- What the task asks -
Show every line in the records below that contains the word "dimensions", copying each such line in full.

■ ■ ■ ■

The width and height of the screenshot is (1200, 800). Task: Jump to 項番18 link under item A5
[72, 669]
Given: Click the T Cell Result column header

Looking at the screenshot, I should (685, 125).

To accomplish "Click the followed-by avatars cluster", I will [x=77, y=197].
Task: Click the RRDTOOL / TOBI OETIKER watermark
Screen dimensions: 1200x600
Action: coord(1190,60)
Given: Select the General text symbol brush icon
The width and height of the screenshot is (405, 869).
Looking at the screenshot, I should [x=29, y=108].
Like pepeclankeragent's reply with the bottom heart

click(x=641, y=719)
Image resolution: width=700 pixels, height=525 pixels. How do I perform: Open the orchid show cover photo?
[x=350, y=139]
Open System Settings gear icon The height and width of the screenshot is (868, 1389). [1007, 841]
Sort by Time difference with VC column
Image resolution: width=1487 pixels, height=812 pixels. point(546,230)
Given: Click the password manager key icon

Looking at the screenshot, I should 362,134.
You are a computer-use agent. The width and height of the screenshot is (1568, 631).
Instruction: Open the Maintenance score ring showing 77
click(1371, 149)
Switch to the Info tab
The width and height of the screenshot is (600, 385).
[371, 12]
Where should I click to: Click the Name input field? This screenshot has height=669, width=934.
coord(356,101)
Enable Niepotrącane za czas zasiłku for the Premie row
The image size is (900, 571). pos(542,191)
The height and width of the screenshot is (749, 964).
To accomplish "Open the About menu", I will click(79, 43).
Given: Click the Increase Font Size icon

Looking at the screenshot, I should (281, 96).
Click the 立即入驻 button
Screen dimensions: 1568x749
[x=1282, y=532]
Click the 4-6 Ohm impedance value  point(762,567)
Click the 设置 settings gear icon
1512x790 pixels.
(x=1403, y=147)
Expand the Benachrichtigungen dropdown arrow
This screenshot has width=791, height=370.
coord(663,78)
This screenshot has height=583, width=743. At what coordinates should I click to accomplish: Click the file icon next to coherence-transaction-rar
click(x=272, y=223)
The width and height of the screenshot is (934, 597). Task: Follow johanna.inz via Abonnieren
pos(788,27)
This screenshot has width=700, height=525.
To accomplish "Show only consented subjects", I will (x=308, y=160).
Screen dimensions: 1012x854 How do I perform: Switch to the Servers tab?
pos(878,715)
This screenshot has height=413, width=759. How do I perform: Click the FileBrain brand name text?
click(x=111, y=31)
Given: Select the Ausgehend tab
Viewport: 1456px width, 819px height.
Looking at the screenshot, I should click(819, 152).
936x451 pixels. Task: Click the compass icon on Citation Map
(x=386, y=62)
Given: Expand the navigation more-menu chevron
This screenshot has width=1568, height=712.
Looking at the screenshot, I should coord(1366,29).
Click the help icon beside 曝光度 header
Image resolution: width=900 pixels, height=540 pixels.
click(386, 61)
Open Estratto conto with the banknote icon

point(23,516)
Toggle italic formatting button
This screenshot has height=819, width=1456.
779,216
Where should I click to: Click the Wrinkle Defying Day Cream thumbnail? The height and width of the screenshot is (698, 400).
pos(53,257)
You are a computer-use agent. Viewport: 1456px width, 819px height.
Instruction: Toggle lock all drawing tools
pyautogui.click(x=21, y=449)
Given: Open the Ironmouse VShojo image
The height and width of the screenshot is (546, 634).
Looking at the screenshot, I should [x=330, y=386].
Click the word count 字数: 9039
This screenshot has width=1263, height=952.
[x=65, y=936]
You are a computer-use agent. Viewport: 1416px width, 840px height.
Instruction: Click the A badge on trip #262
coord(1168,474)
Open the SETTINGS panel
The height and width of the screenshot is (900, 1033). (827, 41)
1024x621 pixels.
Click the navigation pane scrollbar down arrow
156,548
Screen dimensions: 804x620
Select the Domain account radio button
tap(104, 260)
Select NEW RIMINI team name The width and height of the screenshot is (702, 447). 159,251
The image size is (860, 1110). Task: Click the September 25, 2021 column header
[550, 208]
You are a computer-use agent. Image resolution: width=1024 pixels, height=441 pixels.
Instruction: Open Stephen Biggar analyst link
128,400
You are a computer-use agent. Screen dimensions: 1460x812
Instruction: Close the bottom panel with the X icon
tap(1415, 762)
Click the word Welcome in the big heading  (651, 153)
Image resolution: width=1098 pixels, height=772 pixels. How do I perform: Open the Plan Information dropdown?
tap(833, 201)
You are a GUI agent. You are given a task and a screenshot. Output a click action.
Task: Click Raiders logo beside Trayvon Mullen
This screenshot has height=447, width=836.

■ ■ ■ ■

- Solution to this exercise -
Screen dimensions: 1200x600
Screen dimensions: 1568x749
Screen dimensions: 1012x854 How do I perform: Switch to the Servers tab?
Screen dimensions: 804x620
You are a computer-use agent. Screen dimensions: 1460x812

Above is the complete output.